Title | "This Mighty Convulsion" PDF eBook |
Author | Christopher Sten |
Publisher | University of Iowa Press |
Pages | 303 |
Release | 2019-11-15 |
Genre | Literary Criticism |
ISBN | 1609386639 |
This is the first book exclusively devoted to the Civil War writings of Walt Whitman and Herman Melville, arguably the most important poets of the war. The essays brought together in this volume add significantly to recent critical appreciation of the skill and sophistication of these poets; growing recognition of the complexity of their views of the war; and heightened appreciation for the anxieties they harbored about its aftermath. Both in the ways they come together and seem mutually influenced, and in the ways they disagree, Whitman and Melville grapple with the casualties, complications, and anxieties of the war while highlighting its irresolution. This collection makes clear that rather than simply and straightforwardly memorializing the events of the war, the poetry of Whitman and Melville weighs carefully all sorts of vexing questions and considerations, even as it engages a cultural politics that is never pat. Contributors: Kyle Barton, Peter Bellis, Adam Bradford, Jonathan A. Cook, Ian Faith, Ed Folsom, Timothy Marr, Cody Marrs, Christopher Ohge, Vanessa Steinroetter, Sarah L. Thwaites, Brian Yothers
The Political Thought of America’s Founding Feminists
Title | The Political Thought of America’s Founding Feminists PDF eBook |
Author | Lisa Pace Vetter |
Publisher | NYU Press |
Pages | 299 |
Release | 2017-07-11 |
Genre | History |
ISBN | 1479853348 |
Introduction: political theory and the founding of American feminism -- Lifting the "Claud-Lorraine tint" over the Republic: Frances Wright's critique -- Of society and manners in America -- Harriet Martineau on the theory and practice of democracy in America -- Facing the "sledge hammer of truth": Angelina Grimke and the rhetoric of reform -- Sarah Grimke's Quaker liberalism -- "The most belligerent non-resistant": Lucretia Mott on women's rights -- Elizabeth Cady Stanton's rhetoric of ridicule and reform -- The shadow and the substance of Sojourner Truth -- Conclusion
So Long!
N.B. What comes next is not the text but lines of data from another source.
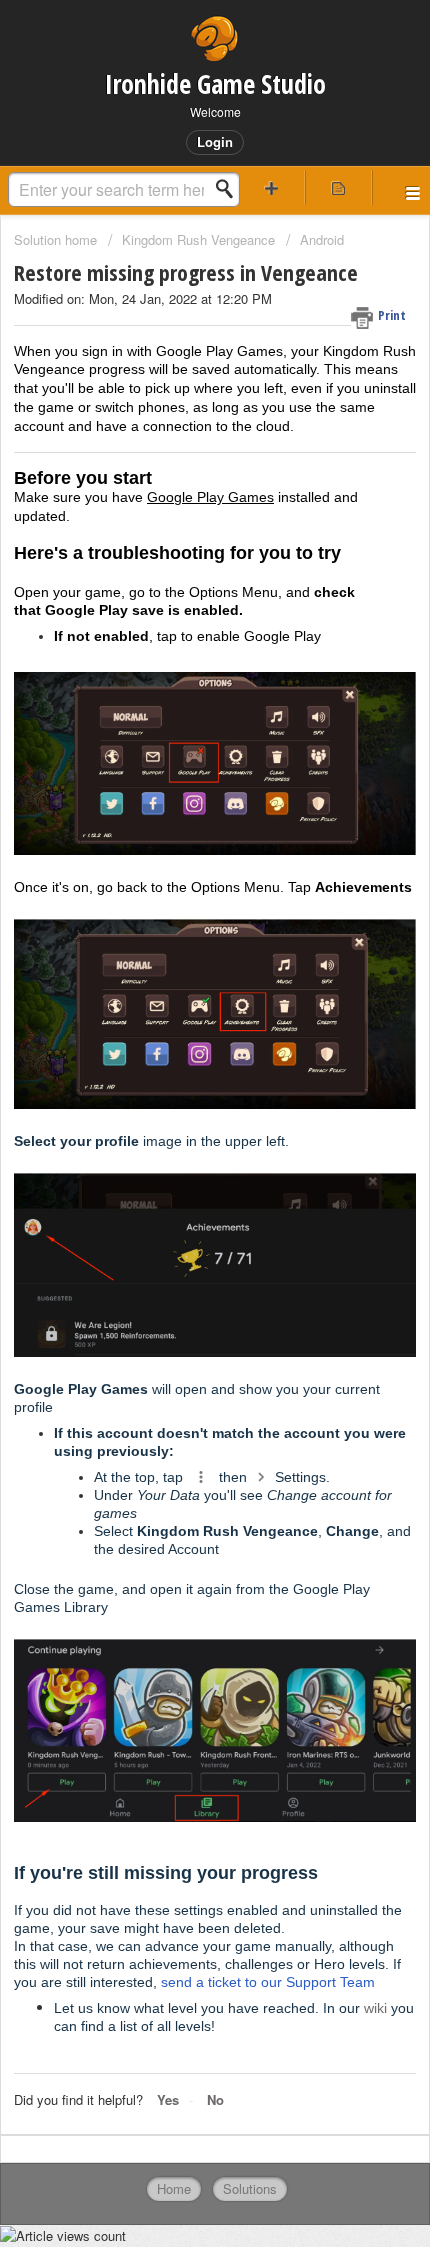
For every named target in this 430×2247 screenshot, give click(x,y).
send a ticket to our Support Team (268, 1982)
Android (322, 239)
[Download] (178, 1133)
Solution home (57, 239)
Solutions (250, 2188)
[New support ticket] (271, 187)
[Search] (230, 189)
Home (174, 2188)
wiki (375, 2008)
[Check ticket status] (338, 187)
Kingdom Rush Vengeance (198, 239)
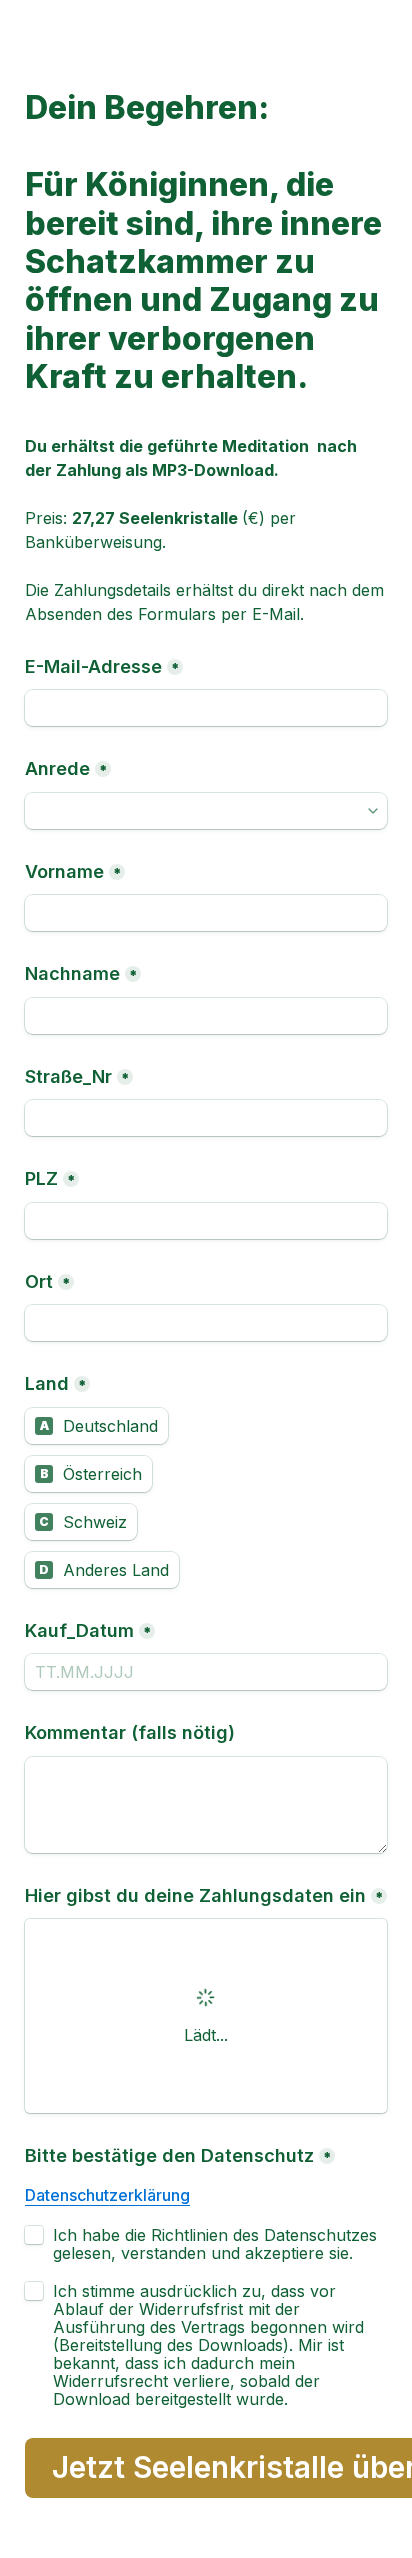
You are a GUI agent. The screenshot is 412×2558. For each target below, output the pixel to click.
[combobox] (206, 811)
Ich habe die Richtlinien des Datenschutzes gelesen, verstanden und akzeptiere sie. (217, 2244)
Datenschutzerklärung (107, 2195)
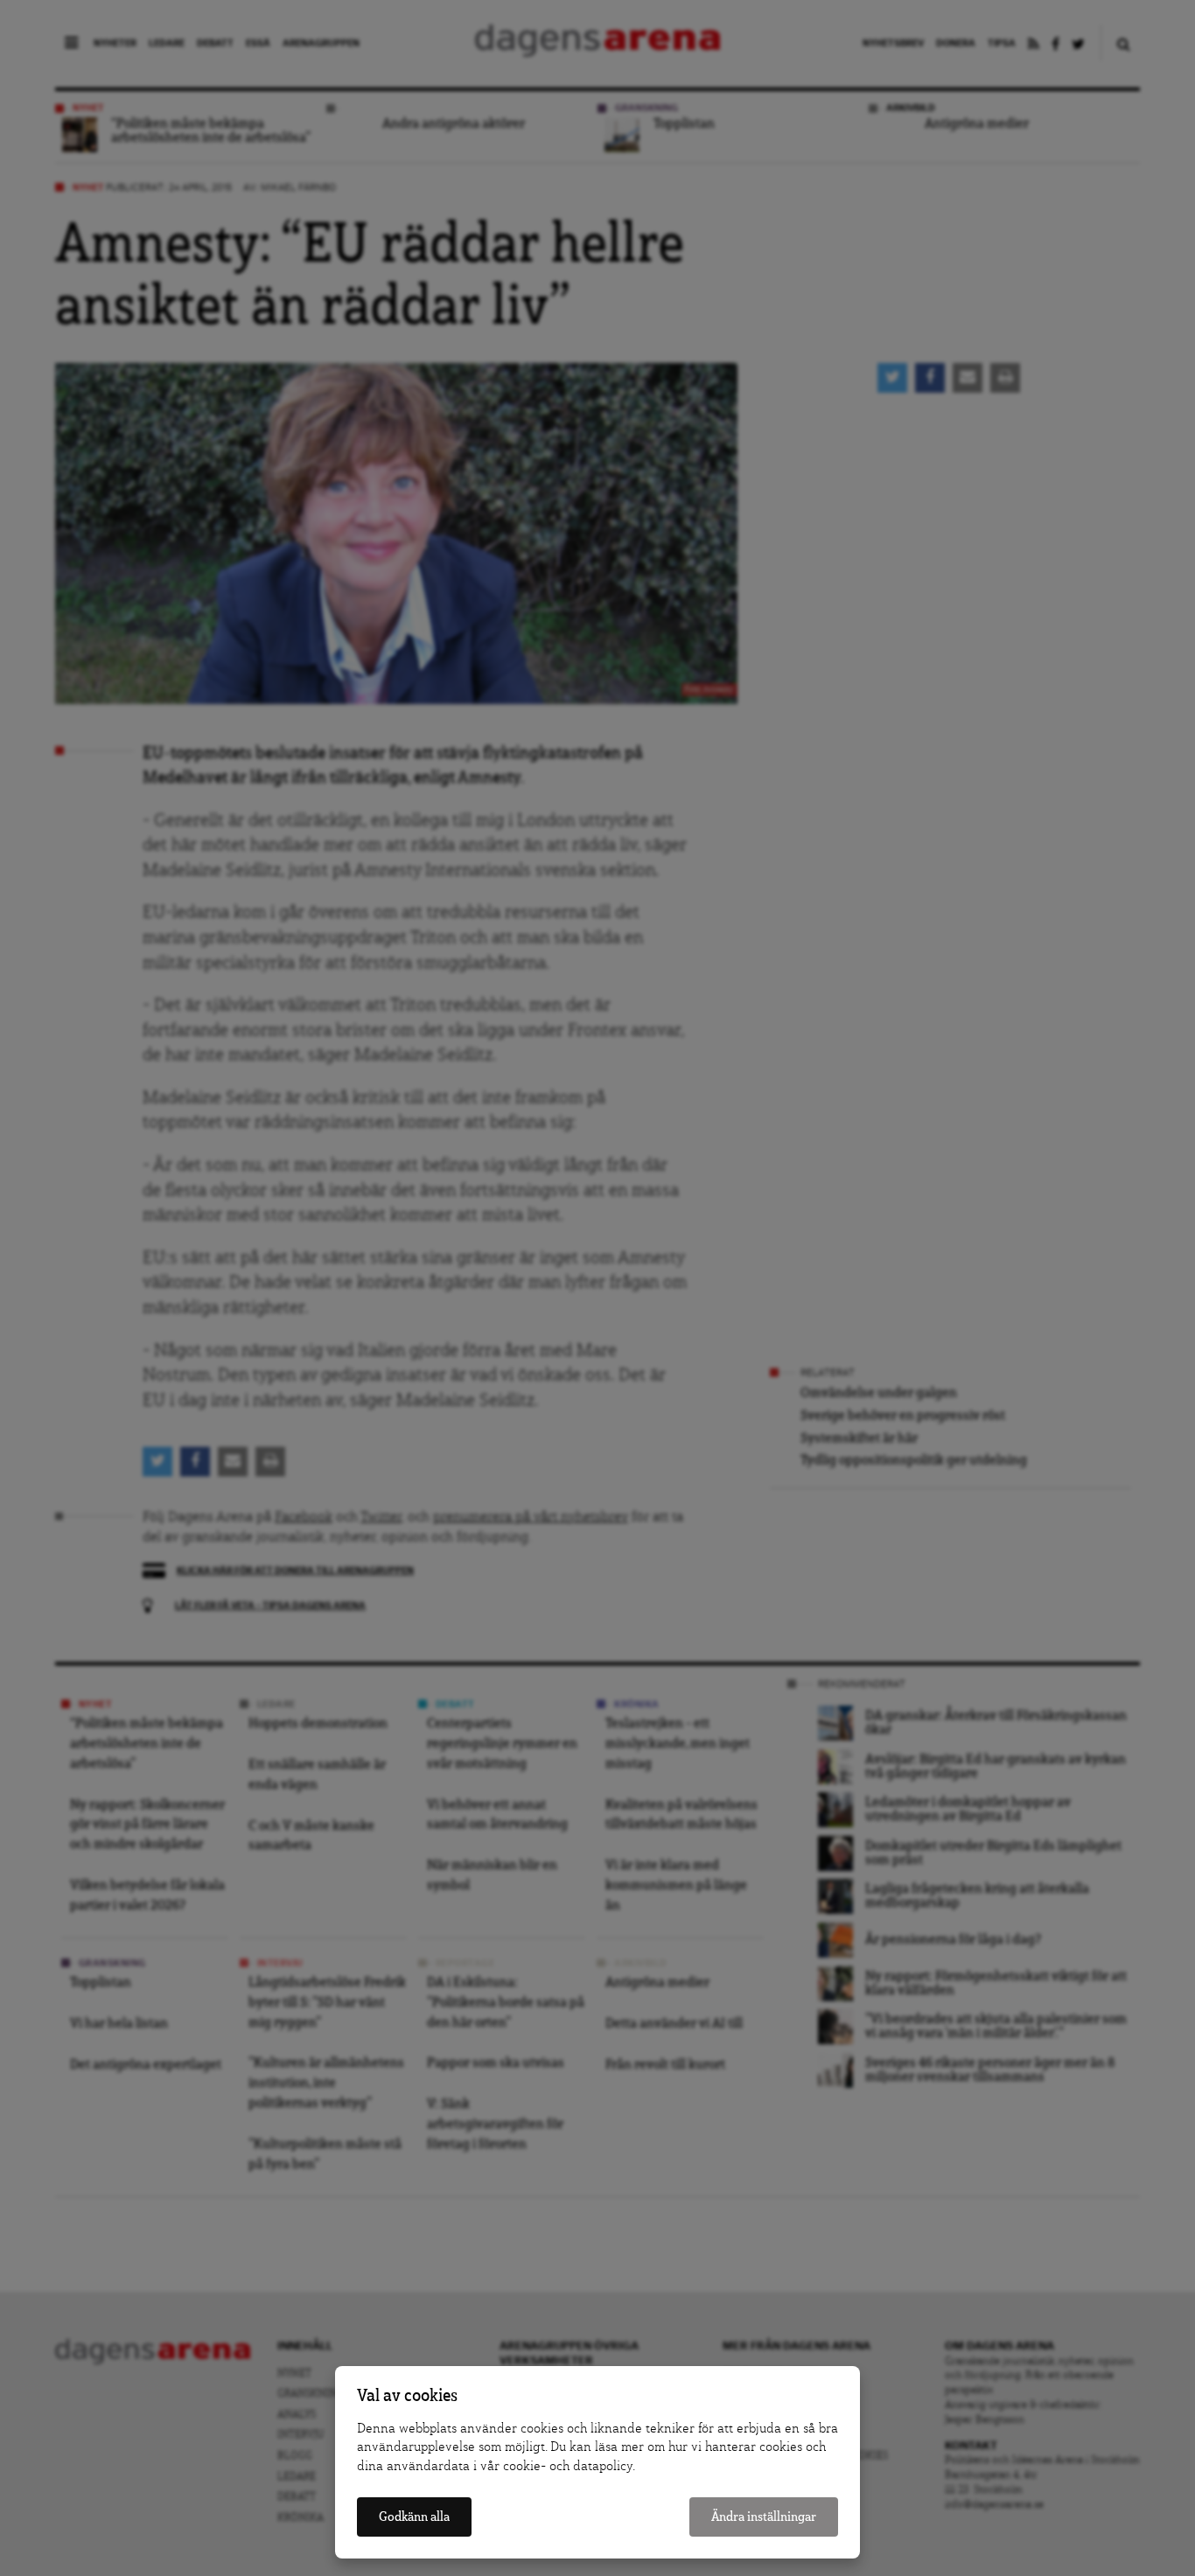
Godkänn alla (414, 2517)
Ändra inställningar (763, 2517)
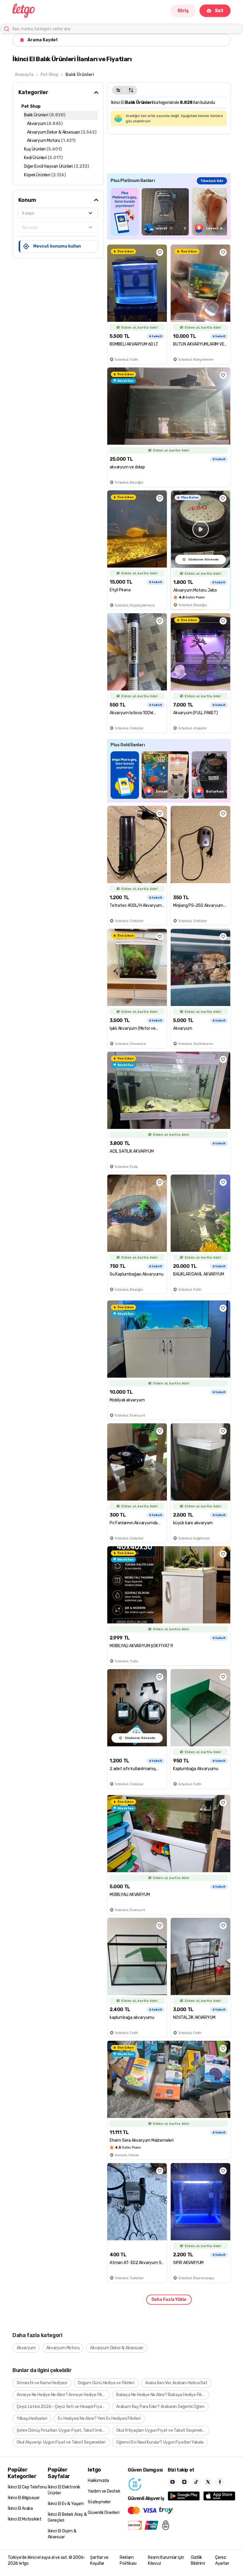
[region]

Walt Whitman's Poetry of Death
Title | So Long! Walt Whitman's Poetry of Death PDF eBook |
Author | Harold Aspiz |
Publisher | University of Alabama Press |
Pages | 309 |
Release | 2004 |
Genre | Literary Criticism |
ISBN | 081731377X |
Through a close reading of Leaves of Grass, its constituent poems, particularly Song of Myself and Whitman's prose and letters, Aspiz charts how the poet's exuberant celebration of life is a consequence of his central concern: the ever presence of death and the prospect of an afterlife.